MAMMALIAN TOXICOLOGY
Reviews FAO/WHO 38, 39 (see part 2 of the Bibliography). Oral Acute oral LD50 for rats 633, mice 788, rabbits 697 mg/kg. Skin and eye Acute percutaneous LD50 for rats >3100 mg/kg. Slight irritant to eyes; not irritant to skin of rabbits. No skin sensitisation (guinea pigs). Inhalation LC50 (4 h) for rats >3600 mg/m3. NOEL for rats 2.5, mice 35.7, dogs 8.0 mg/kg b.w. daily. ADI (JMPR) 0.03 mg/kg b.w. [1982]; (Syngenta) 0.025 mg/kg b.w. Other Not oncogenic, not mutagenic, not teratogenic. Toxicity class WHO (a.i.) III EC classification (Xn; R22, R52)

ECOTOXICOLOGY
Birds LD50 for Japanese quail (7 d) 923, mallard ducks (8 d) 1466 mg/kg. LC50 (8 d) for Japanese quail, bobwhite quail and mallard ducks >10 000 mg/kg. Fish LC50 (96 h) for rainbow trout, carp, and bluegill sunfish >100 mg/l. Daphnia LC50 (48 h) >28 mg/l. Algae IC50 (5 d) for Scenedesmus subspicatus 33 mg/l. Other aquatic spp. EC50 (96 h) for mysid shrimp (Mysidopsis bahia) 25, Eastern oyster (Crassostrea virginica) 4.6 mg/l. Bees Not toxic to bees.
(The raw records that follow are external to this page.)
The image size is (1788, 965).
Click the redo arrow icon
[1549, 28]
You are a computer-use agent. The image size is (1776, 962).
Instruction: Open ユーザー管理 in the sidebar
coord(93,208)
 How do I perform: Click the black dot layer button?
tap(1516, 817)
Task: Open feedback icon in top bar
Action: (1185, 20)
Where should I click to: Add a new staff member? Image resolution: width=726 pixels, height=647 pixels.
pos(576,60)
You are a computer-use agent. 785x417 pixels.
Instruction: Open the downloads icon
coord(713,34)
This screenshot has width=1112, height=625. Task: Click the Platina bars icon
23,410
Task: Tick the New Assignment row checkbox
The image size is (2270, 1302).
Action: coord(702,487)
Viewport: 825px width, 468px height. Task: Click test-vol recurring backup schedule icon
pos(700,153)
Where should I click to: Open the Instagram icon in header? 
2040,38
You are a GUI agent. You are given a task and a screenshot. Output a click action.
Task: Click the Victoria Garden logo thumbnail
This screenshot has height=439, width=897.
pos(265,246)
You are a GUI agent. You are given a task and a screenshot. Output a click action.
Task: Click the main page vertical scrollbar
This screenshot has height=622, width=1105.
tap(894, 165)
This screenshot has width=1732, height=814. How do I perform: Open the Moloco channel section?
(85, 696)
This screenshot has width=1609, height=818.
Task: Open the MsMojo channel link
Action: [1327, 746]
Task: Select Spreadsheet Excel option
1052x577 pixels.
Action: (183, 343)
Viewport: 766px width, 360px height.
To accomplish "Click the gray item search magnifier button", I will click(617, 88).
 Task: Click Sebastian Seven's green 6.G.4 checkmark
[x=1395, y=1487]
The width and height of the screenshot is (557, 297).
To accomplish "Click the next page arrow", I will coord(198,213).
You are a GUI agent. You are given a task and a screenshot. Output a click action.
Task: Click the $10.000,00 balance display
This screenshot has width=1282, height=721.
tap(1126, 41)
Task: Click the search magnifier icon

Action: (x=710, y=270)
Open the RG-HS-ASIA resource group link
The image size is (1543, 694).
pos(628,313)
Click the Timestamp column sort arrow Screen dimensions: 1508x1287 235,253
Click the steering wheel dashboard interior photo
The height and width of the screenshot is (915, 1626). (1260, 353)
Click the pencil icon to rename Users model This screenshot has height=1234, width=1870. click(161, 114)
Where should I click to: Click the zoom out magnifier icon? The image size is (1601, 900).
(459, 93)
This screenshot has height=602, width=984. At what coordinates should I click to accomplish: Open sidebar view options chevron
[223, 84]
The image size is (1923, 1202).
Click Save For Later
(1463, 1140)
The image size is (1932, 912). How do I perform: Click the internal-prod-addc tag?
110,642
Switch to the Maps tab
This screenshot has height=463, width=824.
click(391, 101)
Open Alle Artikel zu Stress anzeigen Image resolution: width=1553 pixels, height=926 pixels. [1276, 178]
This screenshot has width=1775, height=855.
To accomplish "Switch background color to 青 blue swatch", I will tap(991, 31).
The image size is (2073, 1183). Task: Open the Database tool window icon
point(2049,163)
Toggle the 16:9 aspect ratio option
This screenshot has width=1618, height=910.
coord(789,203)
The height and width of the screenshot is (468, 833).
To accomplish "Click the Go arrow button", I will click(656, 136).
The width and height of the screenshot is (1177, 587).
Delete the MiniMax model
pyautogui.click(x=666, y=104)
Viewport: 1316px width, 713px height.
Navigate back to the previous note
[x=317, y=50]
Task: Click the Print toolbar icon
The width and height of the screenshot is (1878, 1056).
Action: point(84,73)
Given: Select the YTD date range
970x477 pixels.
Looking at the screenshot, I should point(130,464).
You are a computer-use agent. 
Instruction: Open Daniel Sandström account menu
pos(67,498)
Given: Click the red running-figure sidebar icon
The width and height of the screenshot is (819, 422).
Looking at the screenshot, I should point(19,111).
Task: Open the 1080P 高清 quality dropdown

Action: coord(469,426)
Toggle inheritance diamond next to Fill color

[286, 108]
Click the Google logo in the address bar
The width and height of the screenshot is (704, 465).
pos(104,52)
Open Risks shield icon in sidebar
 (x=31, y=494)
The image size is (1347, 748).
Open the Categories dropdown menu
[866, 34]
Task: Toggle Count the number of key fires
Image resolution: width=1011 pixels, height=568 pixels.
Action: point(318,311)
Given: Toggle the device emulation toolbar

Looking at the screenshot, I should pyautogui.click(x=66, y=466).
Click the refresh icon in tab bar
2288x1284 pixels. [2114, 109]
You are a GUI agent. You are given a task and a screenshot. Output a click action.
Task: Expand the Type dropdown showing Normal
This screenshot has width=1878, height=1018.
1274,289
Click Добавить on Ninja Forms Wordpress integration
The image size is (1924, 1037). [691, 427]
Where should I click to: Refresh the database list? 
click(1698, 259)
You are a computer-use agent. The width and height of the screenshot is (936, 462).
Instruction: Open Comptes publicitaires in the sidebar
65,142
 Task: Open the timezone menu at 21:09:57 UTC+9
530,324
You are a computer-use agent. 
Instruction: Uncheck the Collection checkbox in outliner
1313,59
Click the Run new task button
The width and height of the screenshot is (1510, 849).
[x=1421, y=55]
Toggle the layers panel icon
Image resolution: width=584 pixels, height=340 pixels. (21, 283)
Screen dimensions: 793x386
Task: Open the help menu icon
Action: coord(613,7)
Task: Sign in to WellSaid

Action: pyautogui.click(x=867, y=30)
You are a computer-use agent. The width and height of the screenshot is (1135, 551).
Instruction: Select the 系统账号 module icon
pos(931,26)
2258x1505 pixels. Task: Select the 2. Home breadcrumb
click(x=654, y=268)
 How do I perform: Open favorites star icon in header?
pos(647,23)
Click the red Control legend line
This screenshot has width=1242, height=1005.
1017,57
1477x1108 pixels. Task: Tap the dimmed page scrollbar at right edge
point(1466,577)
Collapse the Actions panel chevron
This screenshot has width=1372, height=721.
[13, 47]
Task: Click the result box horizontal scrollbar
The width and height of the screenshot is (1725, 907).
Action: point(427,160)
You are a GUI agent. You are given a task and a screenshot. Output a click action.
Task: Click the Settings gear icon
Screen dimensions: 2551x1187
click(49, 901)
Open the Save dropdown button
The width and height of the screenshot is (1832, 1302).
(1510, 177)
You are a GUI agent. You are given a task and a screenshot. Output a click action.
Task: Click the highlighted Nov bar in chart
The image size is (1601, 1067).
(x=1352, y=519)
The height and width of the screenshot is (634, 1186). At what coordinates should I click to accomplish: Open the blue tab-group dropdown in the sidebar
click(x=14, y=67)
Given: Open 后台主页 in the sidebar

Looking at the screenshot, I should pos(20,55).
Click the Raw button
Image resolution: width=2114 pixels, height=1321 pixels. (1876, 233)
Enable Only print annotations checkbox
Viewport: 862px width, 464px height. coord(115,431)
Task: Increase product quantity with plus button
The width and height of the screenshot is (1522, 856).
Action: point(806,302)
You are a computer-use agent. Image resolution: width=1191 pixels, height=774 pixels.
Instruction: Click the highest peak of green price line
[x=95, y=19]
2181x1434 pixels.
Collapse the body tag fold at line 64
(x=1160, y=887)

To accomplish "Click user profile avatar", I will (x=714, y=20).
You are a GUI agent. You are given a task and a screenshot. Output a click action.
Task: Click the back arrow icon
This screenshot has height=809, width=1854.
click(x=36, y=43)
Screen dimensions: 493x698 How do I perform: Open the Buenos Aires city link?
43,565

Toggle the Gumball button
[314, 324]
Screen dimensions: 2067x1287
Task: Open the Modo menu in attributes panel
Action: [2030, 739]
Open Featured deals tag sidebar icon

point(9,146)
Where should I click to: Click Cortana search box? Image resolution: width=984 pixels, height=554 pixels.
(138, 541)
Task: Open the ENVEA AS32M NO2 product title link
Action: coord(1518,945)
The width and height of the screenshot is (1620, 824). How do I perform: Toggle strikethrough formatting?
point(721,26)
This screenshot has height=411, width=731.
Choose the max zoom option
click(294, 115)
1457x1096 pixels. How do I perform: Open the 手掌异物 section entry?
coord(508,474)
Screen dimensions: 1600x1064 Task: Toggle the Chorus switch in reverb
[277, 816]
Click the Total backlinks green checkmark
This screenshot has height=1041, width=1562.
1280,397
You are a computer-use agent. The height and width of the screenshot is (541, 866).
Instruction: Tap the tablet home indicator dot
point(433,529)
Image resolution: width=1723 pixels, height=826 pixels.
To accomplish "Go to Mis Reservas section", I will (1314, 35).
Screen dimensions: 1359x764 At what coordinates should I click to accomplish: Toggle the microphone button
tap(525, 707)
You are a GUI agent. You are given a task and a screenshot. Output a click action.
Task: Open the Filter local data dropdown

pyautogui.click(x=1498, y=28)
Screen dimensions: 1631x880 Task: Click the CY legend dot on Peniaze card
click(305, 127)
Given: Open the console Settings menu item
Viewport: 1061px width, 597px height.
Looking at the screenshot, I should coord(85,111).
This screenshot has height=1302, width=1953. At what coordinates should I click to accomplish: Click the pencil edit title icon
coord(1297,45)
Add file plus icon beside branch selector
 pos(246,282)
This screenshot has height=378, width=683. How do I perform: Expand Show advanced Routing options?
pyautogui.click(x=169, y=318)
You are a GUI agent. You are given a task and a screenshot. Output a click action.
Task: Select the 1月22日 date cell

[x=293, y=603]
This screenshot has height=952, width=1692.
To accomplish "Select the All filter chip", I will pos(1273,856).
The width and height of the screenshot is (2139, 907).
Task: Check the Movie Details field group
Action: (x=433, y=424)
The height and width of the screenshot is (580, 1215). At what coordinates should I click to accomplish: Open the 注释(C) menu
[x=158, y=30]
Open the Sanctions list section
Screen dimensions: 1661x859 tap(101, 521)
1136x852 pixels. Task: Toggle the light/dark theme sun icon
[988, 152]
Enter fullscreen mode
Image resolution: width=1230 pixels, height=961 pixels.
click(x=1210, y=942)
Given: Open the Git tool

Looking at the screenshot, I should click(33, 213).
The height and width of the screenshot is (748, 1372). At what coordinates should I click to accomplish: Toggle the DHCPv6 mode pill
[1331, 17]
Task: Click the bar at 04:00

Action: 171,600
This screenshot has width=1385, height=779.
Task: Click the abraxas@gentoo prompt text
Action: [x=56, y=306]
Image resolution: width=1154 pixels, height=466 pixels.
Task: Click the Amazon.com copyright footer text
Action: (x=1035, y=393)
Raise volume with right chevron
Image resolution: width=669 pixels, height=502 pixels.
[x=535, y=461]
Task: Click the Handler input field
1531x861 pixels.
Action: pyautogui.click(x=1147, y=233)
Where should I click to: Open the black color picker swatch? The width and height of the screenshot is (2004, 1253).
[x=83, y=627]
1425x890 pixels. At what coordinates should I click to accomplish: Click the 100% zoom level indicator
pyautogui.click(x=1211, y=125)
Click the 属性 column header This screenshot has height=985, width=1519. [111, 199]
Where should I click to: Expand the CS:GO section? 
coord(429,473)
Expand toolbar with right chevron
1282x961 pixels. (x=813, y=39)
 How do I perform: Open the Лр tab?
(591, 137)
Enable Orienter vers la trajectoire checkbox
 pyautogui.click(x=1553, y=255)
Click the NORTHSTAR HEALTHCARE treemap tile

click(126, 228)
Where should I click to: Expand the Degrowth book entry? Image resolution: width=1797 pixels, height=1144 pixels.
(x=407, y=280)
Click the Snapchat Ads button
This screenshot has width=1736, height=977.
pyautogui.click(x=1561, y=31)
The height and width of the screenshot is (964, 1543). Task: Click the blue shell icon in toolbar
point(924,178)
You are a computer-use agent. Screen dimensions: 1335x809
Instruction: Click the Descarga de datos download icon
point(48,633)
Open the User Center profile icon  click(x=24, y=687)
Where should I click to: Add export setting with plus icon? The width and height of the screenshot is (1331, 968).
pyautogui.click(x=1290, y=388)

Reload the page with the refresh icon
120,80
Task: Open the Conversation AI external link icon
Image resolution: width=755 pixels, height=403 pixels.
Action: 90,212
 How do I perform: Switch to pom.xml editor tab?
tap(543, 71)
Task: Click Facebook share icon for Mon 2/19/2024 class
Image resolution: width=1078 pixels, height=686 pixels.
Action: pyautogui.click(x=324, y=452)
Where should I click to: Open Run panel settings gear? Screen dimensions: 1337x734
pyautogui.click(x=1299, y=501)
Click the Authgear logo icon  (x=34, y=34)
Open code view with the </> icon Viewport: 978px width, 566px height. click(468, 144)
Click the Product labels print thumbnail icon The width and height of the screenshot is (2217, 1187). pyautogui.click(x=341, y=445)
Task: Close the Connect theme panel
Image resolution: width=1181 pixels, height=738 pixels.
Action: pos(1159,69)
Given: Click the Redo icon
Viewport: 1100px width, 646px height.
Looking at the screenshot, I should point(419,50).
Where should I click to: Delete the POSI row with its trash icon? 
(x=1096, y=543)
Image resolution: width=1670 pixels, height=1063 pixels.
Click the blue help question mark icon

LD50 (48 h) (contact) >200 mg/bee; (oral) 269.3 mg/bee. Worms LC50 (14 d) for Eisenia foetida >1000 mg/kg soil. Other beneficial spp. Harmless to Poecilus cupreus and Coccinella septempunctata (IOBC).

ENVIRONMENTAL FATE
Animals In mammals, following oral administration, metalaxyl is rapidly absorbed and also rapidly and almost completely eliminated with urine and faeces. Metabolism proceeds via hydrolysis of the ester bond, oxidation of the 2-(6)-methyl group and of the phenyl ring and N-dealkylation. Residues in tissues were generally low and there was no evidence for accumulation or retention of metalaxyl or its metabolites. Plants Metalaxyl is metabolised by more than 4 types of phase I reaction to form eight metabolites; at phase II, most of the metabolites are sugar conjugated. The types of reaction in phase I are: oxidation of the phenyl ring, oxidation of the methyl group, cleavage of the methyl ester and N-dealkylation. Soil/Environment In soil, DT50 29 d (realistic range 10-40 d), Koc 70 ml/g (realistic range 30-300 ml/g). DT50 in water 22-48 d. Photolytically stable in water and on soil surfaces.